------ Selected text ------

[PATCH V2 3/3] arm: mvebu: Add hardware I/O Coherency support

Gregory CLEMENT gregory.clement at free-electrons.com
Tue Nov 20 16:01:53 EST 2012


Hello,

On 11/19/2012 01:50 PM, Marek Szyprowski wrote:
> Hello,
> 
> On 11/16/2012 10:45 AM, Gregory CLEMENT wrote:
>> Armada 370 and XP come with an unit called coherency fabric. This unit
>> allows to use the Armada 370/XP as a nearly coherent architecture. The
>> coherency mechanism uses snoop filters to ensure the coherency between
>> caches, DRAM and devices. This mechanism needs a synchronization
>> barrier which guarantees that all the memory writes initiated by the
>> devices have reached their target and do not reside in intermediate
>> write buffers. That's why the architecture is not totally coherent and
>> we need to provide our own functions for some DMA operations.
>>
>> Beside the use of the coherency fabric, the device units will have to
>> set the attribute flag of the decoding address window to select the
>> accurate coherency process for the memory transaction. This is done
>> each device driver programs the DRAM address windows. The value of the
>> attribute set by the driver is retrieved through the
>> orion_addr_map_cfg struct filled during the early initialization of
>> the platform.

------

*Exercise requirements*:
In the coherency patch message, repeat the passage from "On 11/19/2012 01:50" up to and including "some DMA operations.", swapping "DMA operations" for "DMA transfers".

------ Supplied data ------

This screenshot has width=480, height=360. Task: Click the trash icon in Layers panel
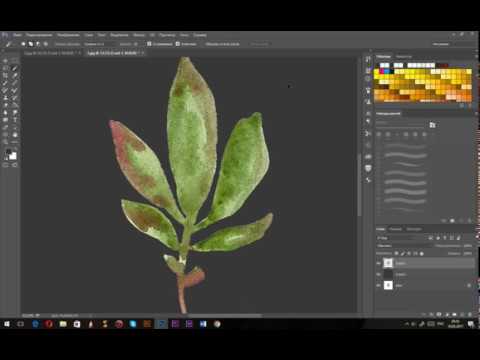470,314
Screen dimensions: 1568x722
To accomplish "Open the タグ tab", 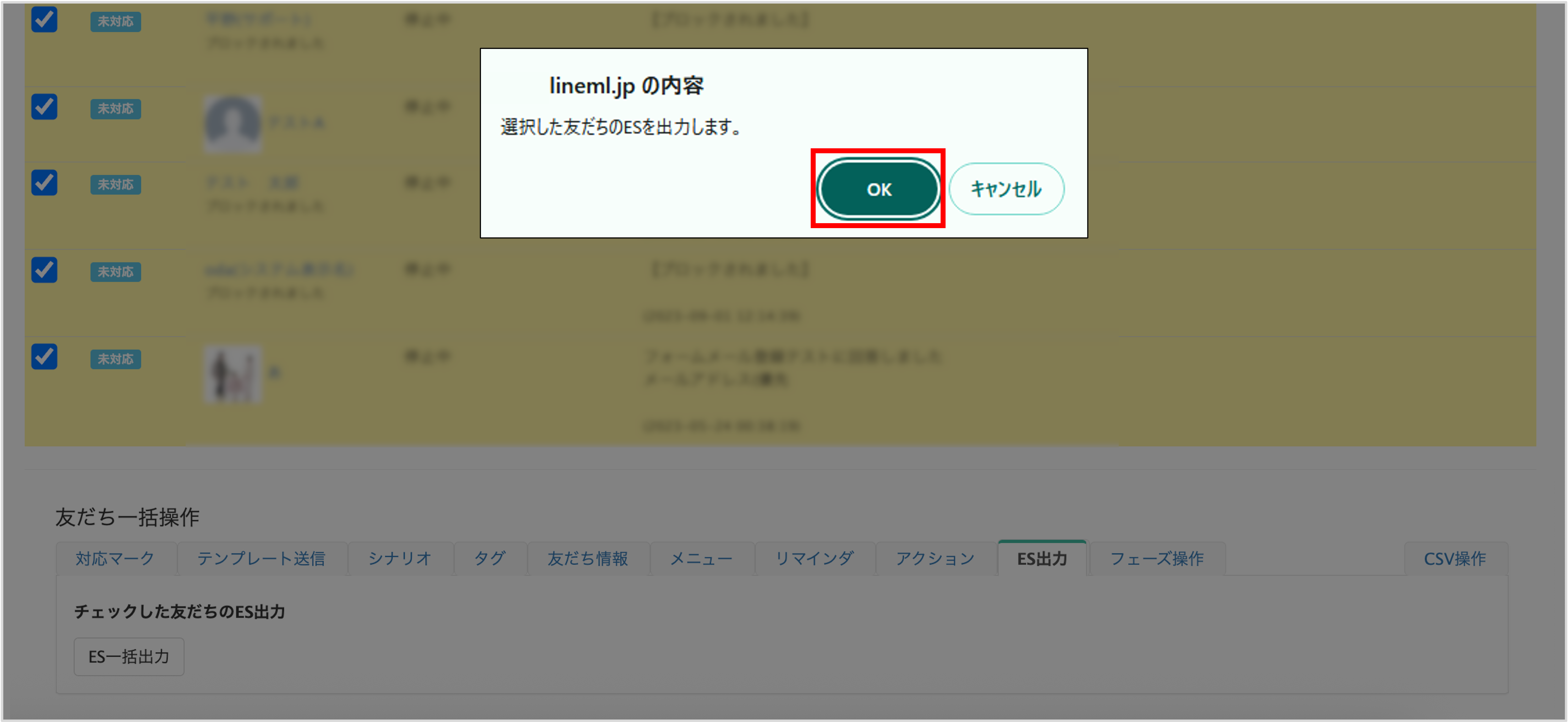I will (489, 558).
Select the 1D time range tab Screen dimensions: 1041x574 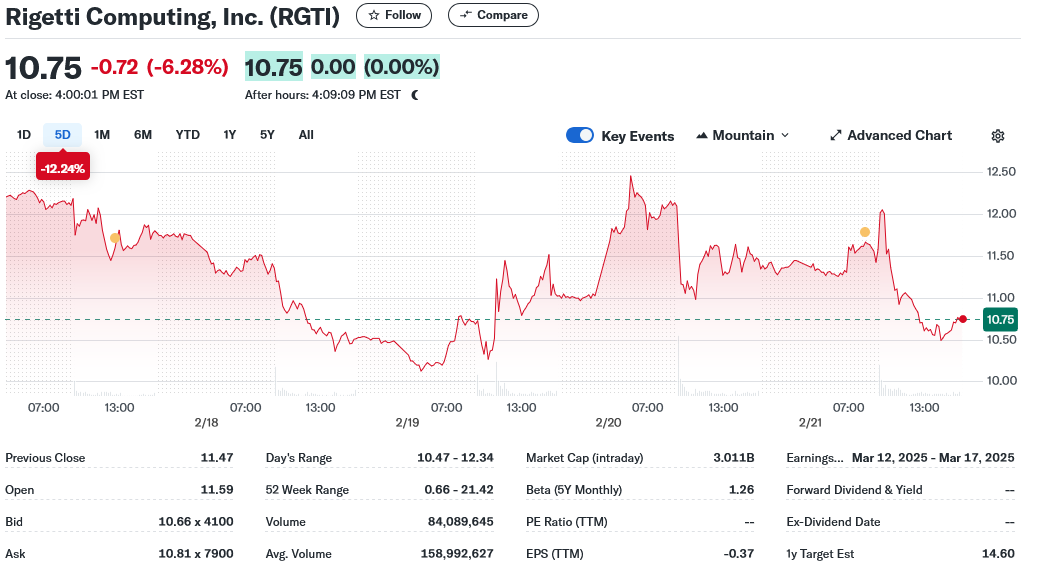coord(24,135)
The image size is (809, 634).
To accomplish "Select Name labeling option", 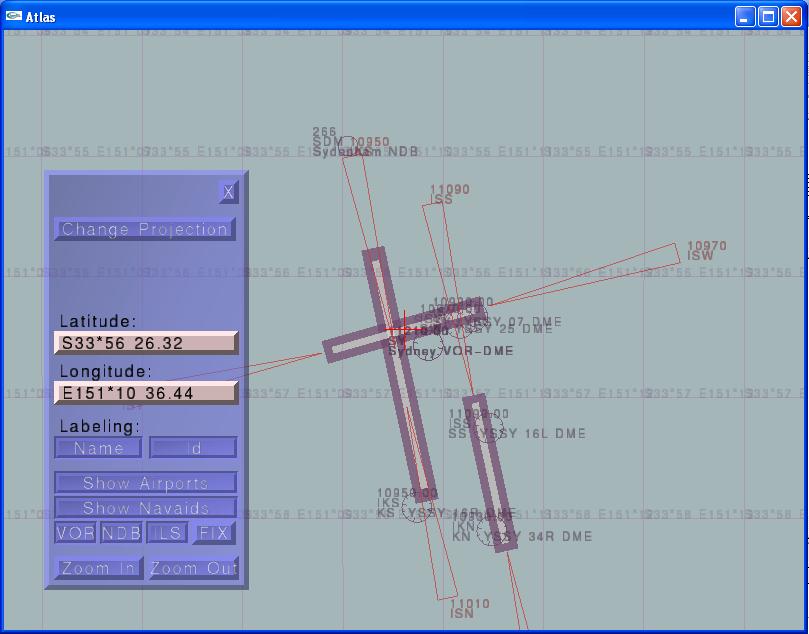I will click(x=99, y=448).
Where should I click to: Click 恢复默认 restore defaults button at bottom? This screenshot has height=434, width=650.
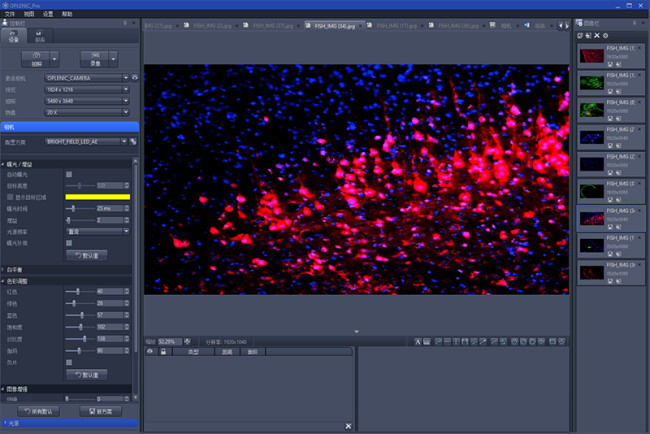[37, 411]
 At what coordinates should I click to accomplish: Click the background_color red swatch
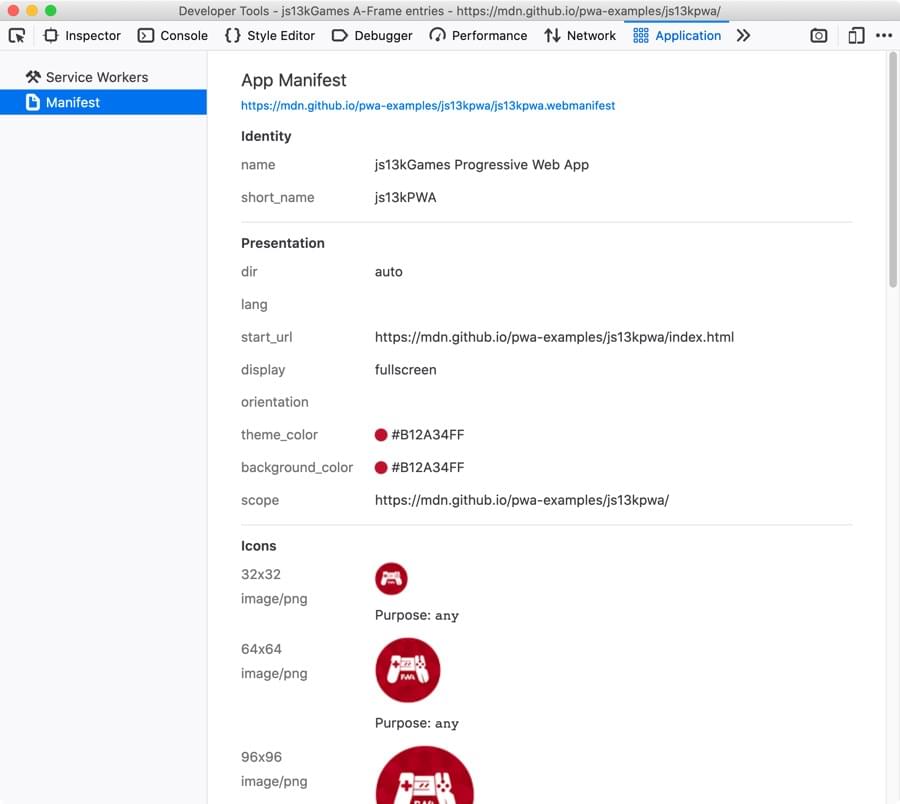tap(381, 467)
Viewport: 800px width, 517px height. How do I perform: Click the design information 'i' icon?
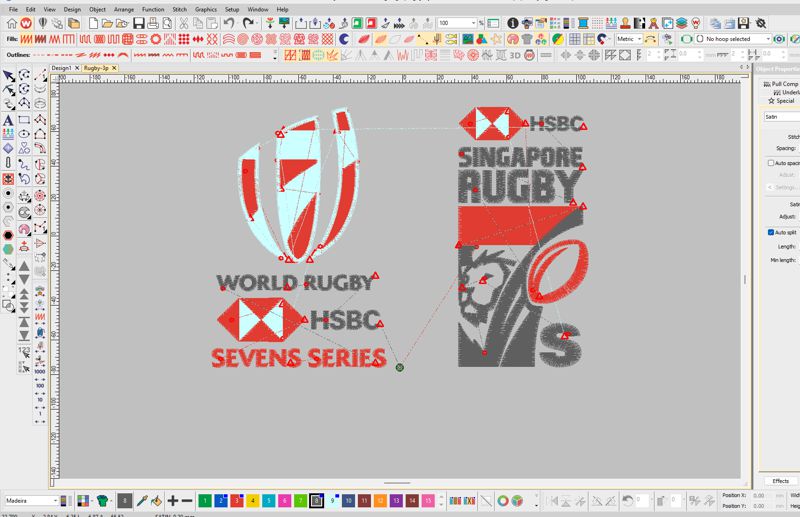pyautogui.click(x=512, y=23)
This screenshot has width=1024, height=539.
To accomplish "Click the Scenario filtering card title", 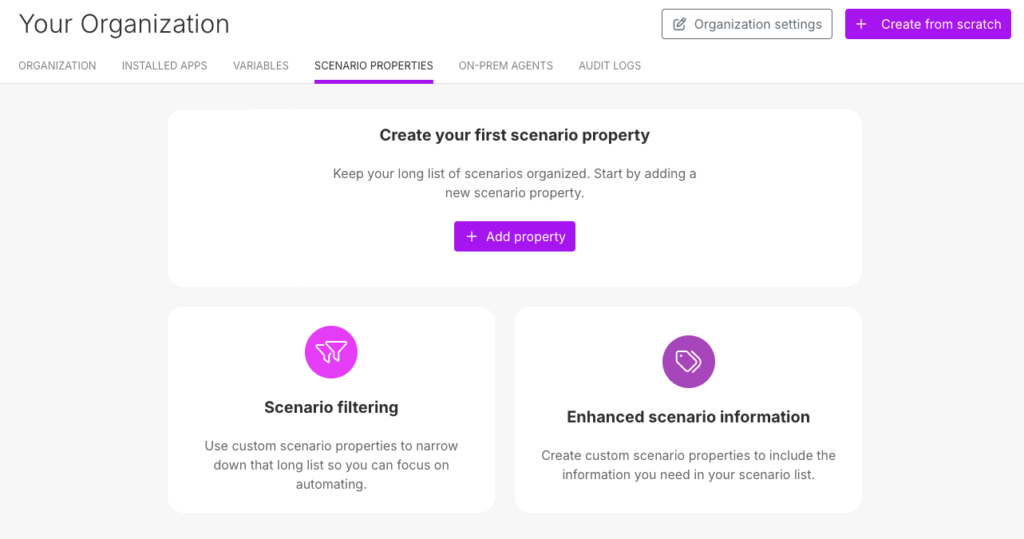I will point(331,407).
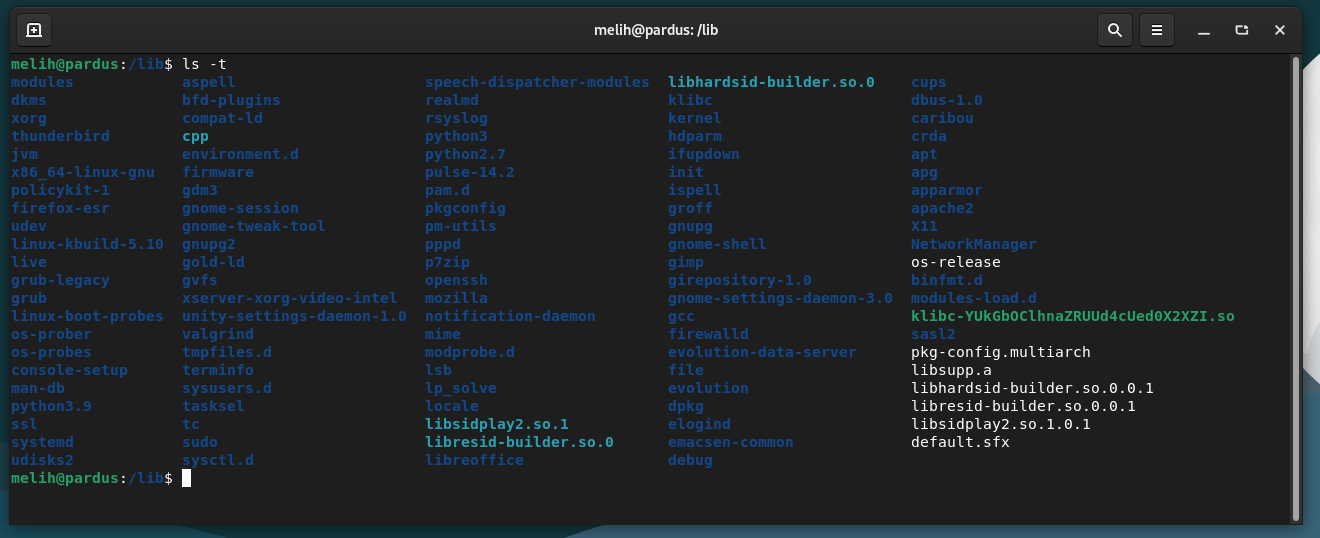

------

*Exercise solution*:
On 11/19/2012 01:50 PM, Marek Szyprowski wrote:
> Hello,
> 
> On 11/16/2012 10:45 AM, Gregory CLEMENT wrote:
>> Armada 370 and XP come with an unit called coherency fabric. This unit
>> allows to use the Armada 370/XP as a nearly coherent architecture. The
>> coherency mechanism uses snoop filters to ensure the coherency between
>> caches, DRAM and devices. This mechanism needs a synchronization
>> barrier which guarantees that all the memory writes initiated by the
>> devices have reached their target and do not reside in intermediate
>> write buffers. That's why the architecture is not totally coherent and
>> we need to provide our own functions for some DMA transfers.